Secrets to a Perfect Anodized Finish

  • My Big Mistake, Revisited: I once had a client who insisted on a mirror-polished, black anodized finish on a set of vintage motorcycle hubs. We polished them to perfection. They came back from anodizing with a dull, satin look. The reason? The chemical etching process, standard for cleaning, slightly dulled the polish. The secret is to specifically request “no etch” or “bright dip” anodizing from your finisher if you want to preserve a highly polished look.
  • The Weld Problem: Welds on aluminum will almost always anodize a different color than the parent material. The filler rod is a different alloy, and the heat-affected zone also reacts differently. Don’t expect a perfectly uniform color over welded seams. It’s a characteristic of the process, not a flaw.
  • Hardcoat Isn’t for Pretty Colors: Type III (Hardcoat) anodizing creates a much thicker, harder layer, but this layer is naturally a dark gray or bronze color. While it can be dyed black, you won’t get vibrant reds, blues, or purples. Choose Type III for durability, not for looks.
  • Care and Cleaning: Anodizing is tough, but it’s not invincible. Avoid harsh, alkaline cleaners (many wheel cleaners are!) as they can stain and strip the finish. A simple pH-neutral car soap and water is all you need to keep it looking great for years.

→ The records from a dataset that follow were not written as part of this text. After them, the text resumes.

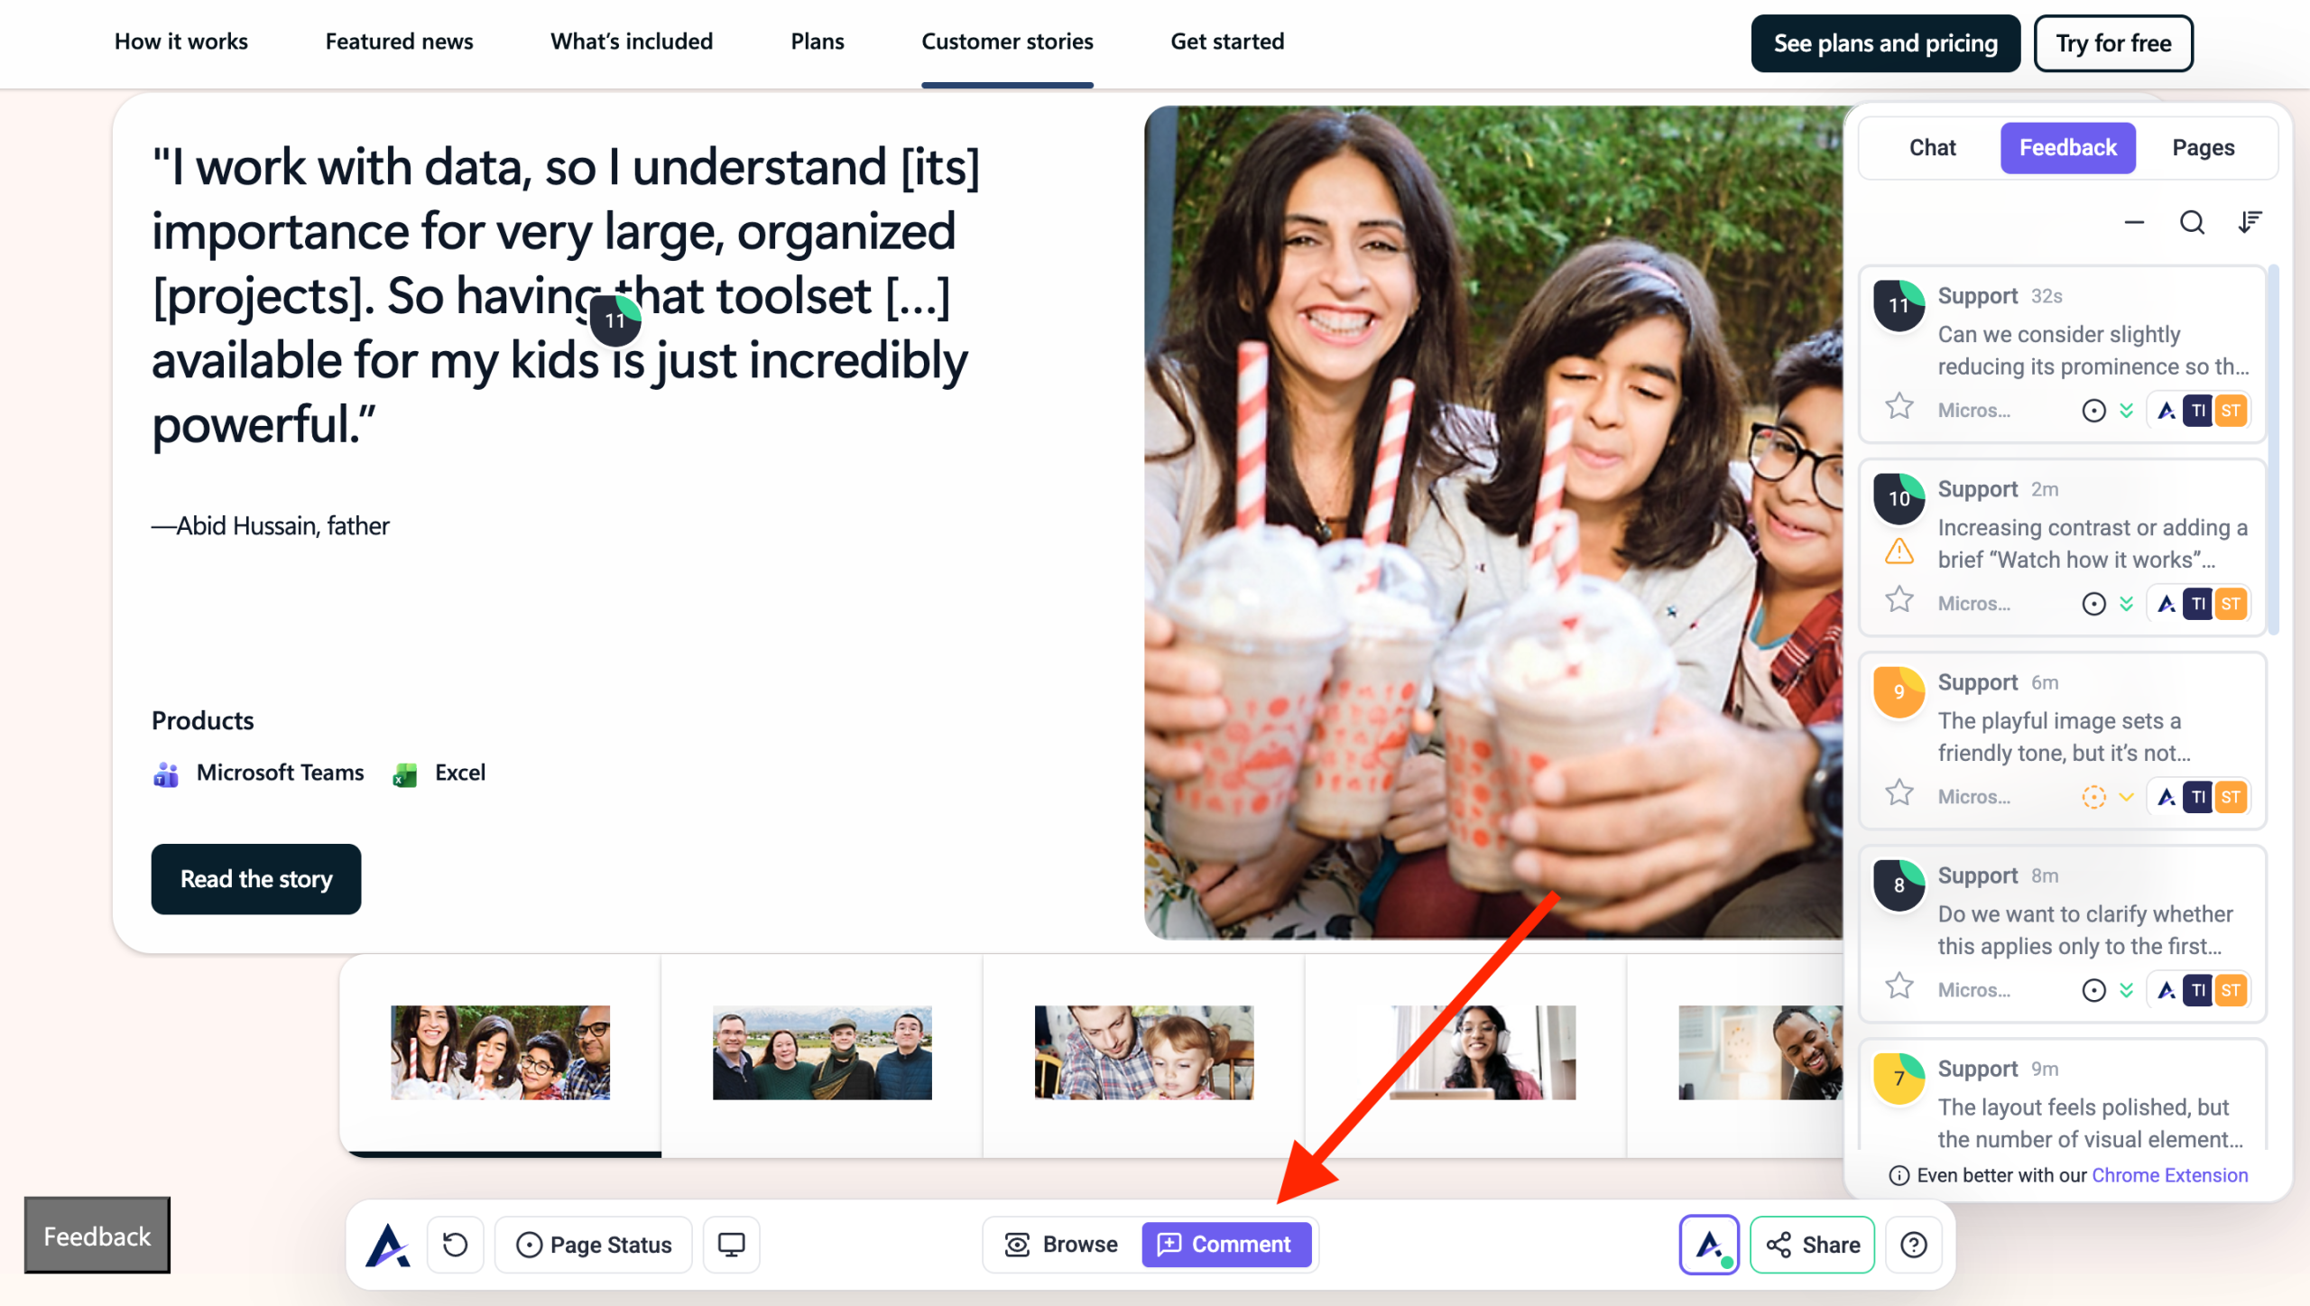Click the sort icon in Feedback panel

(x=2250, y=222)
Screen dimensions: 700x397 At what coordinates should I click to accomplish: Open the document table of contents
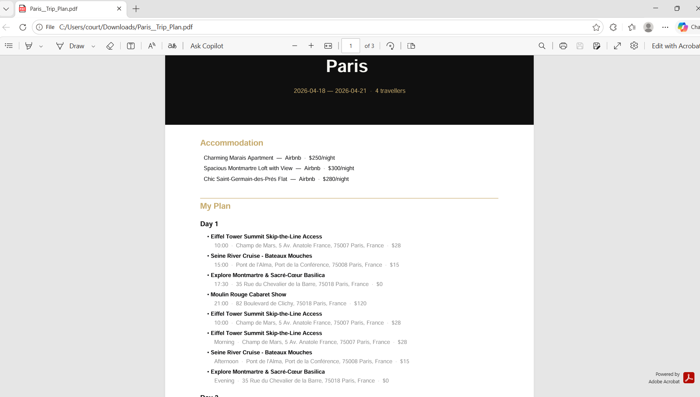coord(9,46)
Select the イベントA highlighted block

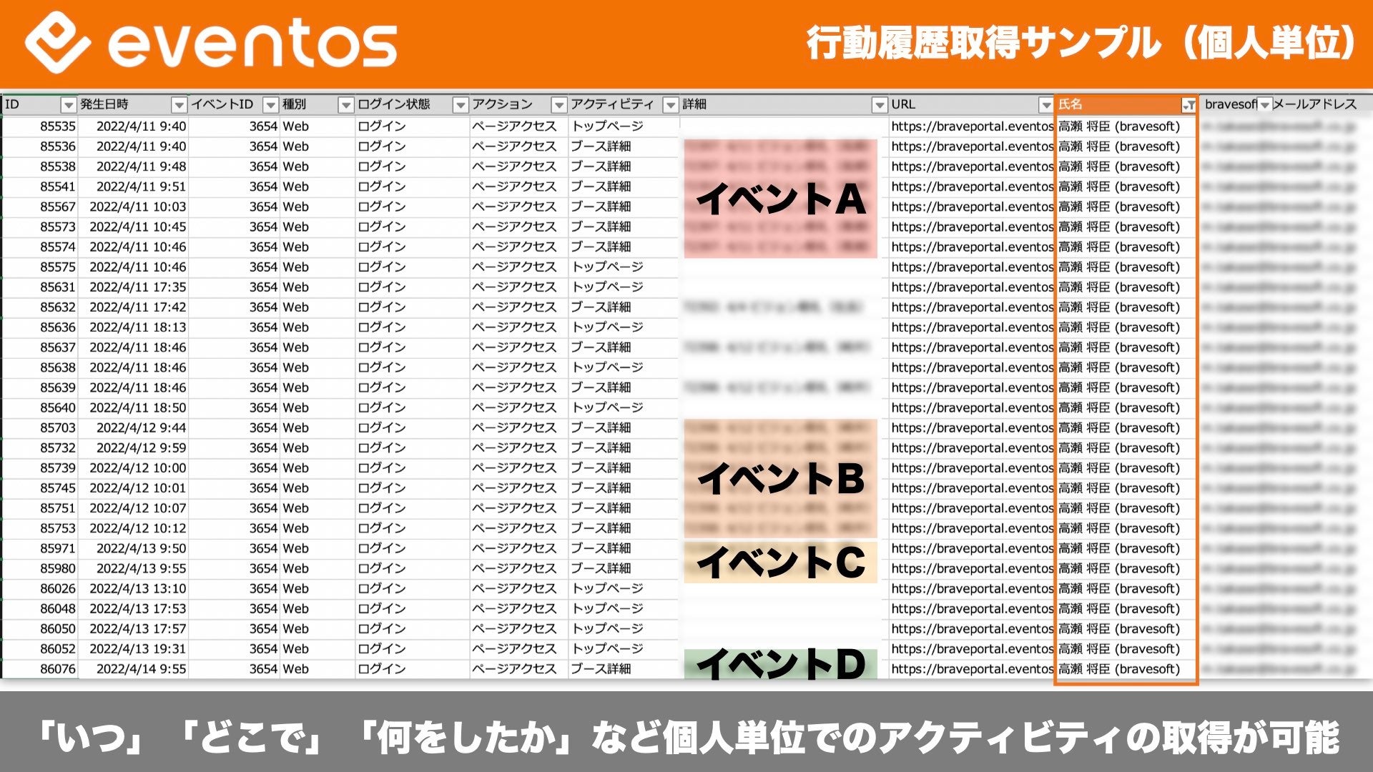[780, 199]
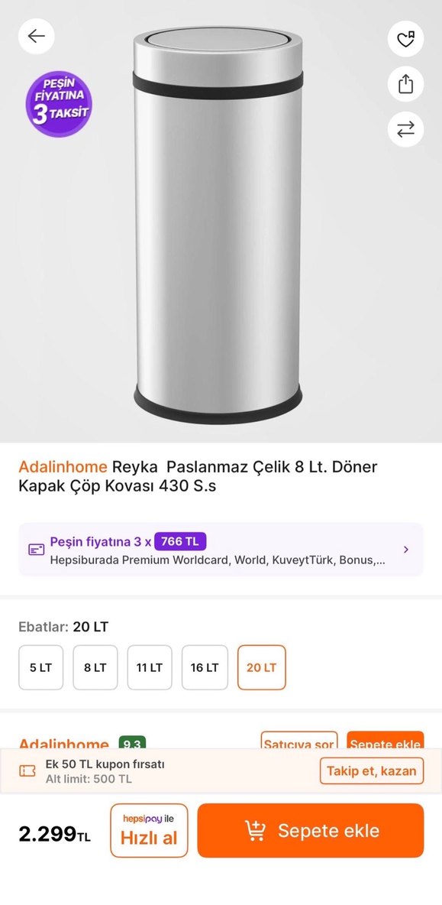
Task: Tap the Hızlı al hepsipay button
Action: tap(148, 831)
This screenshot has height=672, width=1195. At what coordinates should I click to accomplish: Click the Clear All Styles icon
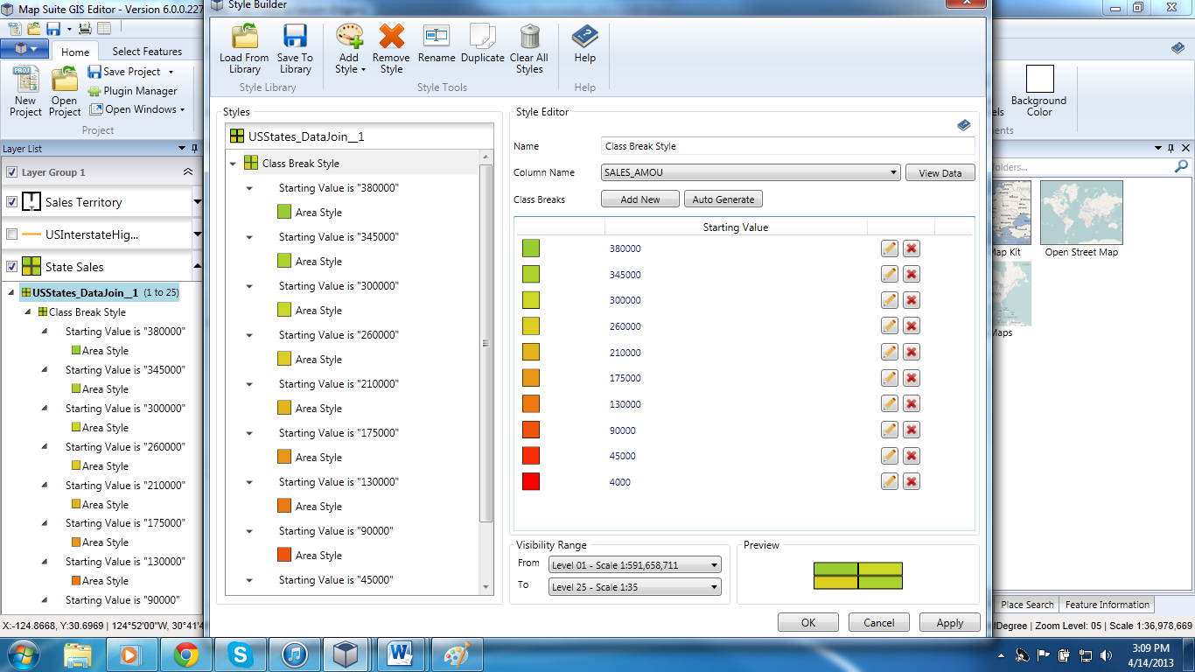point(529,37)
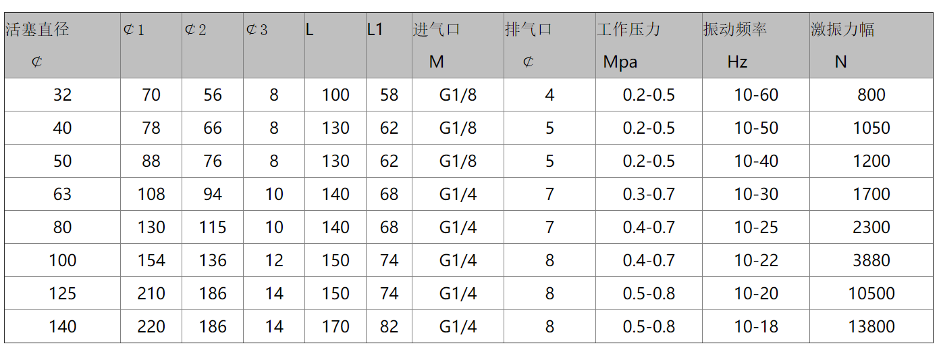Select the piston diameter 125 cell
Screen dimensions: 941x350
62,294
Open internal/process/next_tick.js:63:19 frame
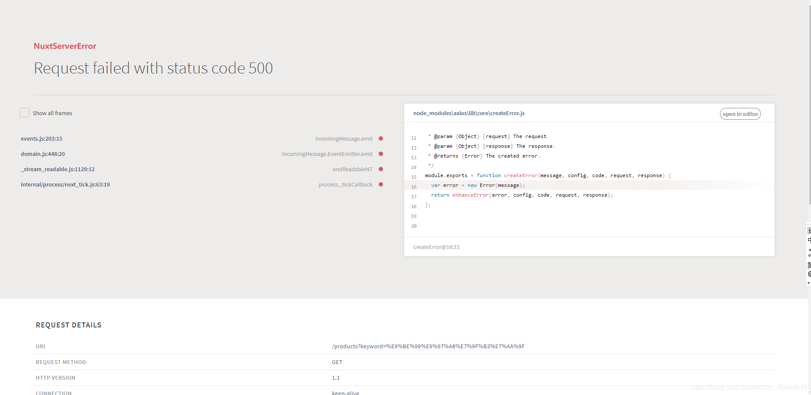The width and height of the screenshot is (811, 395). (x=65, y=184)
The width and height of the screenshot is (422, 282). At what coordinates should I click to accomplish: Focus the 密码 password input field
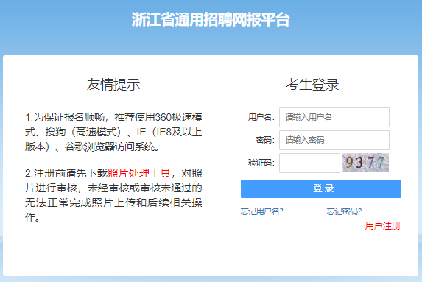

Technical Specifications at a Glance

Feature Type II (Sulfuric) Anodizing Type III (Hardcoat) Anodizing
Primary Purpose Cosmetic, mild corrosion resistance Wear resistance, high durability
Typical Thickness 0.0002″ – 0.001″ (5 – 25 µm) 0.001″ – 0.004″ (25 – 100 µm)
Hardness ~ Rockwell 20-30C ~ Rockwell 60-70C (case-hardened steel)
Color Options Wide range (clear, black, red, blue, etc.) Limited (natural gray/bronze, black)
Best Use Cases Brackets, trim, fuel rails, covers Pistons, pulleys, suspension components

Please note that these values are typical and can vary significantly based on the aluminum alloy, process parameters, and the specific finishing shop.

Frequently Asked Questions

What is the main difference between anodizing and powder coating?

Anodizing grows an oxide layer that is integral to the metal itself, while powder coating is a layer of polymer (plastic) applied on top of the surface. Anodizing is harder but more brittle; powder coating is tougher but can chip or peel.

Can you re-anodize a part that is already finished?

Yes, but the old anodized layer must be chemically stripped off first. This stripping process removes a small amount of the base material, so it might not be suitable for high-tolerance parts with critical dimensions.

Why did my black anodized part turn purple over time?

This is almost always a sign of a low-quality dye or an improper sealing process. The UV rays from the sun break down the black dye, revealing the red/purple tones underneath. A properly dyed and sealed part should remain black for many years.

Does anodizing add significant thickness to a part?

Yes, and it must be accounted for. Roughly 50% of the oxide layer grows into the material and 50% grows outward. For hardcoat (Type III), this can add several thousandths of an inch, which is critical for threaded holes or bearing bores.